What needs to be done: Among the entries below, count the lines holding the string "text". Respond with the number alone.

Top of Information shown

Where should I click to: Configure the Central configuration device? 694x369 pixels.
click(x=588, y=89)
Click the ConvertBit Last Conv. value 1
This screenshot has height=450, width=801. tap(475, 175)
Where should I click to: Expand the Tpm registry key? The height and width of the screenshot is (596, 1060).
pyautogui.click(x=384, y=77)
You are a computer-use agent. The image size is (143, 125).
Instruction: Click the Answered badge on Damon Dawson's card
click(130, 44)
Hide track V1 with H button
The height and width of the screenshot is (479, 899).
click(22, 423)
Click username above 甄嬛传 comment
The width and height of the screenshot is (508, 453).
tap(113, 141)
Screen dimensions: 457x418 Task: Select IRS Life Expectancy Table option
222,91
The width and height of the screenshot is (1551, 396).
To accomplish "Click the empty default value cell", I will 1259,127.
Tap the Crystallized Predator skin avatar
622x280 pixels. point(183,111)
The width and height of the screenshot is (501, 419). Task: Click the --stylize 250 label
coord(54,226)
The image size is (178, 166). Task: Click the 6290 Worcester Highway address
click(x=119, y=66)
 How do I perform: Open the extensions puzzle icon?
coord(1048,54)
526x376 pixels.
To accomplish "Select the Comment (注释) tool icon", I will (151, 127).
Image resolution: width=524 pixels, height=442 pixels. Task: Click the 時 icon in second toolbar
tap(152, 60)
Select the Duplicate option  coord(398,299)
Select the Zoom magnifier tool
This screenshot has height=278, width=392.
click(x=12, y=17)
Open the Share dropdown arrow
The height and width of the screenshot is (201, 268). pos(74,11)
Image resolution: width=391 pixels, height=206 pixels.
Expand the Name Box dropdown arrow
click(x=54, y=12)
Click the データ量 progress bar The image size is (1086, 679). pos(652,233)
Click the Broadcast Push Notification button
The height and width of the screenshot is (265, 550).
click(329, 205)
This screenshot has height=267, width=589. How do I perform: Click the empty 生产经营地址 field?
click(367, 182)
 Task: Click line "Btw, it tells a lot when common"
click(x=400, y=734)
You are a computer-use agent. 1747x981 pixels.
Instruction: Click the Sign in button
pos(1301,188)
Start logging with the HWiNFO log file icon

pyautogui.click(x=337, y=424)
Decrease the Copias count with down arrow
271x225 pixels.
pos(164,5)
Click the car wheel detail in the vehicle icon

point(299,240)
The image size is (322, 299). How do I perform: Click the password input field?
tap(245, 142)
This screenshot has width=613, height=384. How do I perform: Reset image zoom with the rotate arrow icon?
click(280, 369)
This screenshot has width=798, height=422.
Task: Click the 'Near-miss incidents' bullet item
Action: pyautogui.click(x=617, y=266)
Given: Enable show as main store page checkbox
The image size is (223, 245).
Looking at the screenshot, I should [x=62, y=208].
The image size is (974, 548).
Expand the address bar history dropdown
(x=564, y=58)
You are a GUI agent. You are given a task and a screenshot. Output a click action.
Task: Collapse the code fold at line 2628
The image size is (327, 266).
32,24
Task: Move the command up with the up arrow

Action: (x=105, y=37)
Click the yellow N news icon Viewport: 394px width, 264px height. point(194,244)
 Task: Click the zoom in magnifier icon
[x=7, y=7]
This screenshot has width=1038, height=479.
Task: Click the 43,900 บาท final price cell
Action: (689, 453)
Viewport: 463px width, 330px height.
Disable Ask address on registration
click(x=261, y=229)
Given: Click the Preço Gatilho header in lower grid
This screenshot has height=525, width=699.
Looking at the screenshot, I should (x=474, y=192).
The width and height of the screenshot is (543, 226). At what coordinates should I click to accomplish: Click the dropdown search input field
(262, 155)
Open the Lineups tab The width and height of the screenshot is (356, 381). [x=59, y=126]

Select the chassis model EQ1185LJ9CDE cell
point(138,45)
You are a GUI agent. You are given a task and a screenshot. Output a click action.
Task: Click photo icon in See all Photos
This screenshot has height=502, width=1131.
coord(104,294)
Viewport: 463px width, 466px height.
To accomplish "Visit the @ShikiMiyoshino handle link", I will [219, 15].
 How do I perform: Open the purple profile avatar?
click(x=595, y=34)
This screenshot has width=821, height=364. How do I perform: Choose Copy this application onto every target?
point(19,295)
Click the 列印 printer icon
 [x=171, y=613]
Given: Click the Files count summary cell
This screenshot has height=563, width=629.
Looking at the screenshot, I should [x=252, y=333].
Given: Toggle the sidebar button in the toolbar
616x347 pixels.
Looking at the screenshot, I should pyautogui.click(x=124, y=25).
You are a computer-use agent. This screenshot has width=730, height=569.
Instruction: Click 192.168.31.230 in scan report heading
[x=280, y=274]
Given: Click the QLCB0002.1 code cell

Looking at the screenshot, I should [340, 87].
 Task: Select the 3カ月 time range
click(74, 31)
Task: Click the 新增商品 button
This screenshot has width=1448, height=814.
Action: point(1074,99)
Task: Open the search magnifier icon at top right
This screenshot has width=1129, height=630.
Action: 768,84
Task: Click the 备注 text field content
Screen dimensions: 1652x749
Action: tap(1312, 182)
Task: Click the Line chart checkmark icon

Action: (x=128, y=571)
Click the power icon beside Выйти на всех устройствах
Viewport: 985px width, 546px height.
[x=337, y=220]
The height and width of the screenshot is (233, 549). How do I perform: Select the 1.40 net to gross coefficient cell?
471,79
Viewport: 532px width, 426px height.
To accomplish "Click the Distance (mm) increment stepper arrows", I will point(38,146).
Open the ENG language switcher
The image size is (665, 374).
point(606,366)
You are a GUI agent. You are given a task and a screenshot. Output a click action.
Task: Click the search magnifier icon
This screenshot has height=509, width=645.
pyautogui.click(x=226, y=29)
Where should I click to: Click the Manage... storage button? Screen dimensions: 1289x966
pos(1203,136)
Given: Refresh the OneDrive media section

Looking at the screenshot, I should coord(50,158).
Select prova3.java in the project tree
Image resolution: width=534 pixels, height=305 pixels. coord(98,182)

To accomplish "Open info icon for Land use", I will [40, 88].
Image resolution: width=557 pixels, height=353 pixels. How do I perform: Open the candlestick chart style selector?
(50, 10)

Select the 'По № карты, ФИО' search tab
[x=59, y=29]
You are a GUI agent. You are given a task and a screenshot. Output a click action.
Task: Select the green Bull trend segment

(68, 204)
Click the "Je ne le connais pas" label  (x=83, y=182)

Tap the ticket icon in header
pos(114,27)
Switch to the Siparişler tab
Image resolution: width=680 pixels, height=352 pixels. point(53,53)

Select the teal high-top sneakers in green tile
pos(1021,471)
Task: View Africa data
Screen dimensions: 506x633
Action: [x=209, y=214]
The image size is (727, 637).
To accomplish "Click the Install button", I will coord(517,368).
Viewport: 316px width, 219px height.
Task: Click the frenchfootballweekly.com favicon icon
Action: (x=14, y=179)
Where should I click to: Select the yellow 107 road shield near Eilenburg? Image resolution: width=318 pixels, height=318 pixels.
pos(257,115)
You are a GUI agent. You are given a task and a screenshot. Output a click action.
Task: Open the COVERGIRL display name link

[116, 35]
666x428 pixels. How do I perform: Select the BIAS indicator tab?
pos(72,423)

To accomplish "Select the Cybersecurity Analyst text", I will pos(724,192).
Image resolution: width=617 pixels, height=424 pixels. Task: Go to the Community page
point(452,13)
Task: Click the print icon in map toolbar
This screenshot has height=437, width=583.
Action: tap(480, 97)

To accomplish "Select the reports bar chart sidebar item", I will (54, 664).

Bottom of Information shown

Output of the task: 2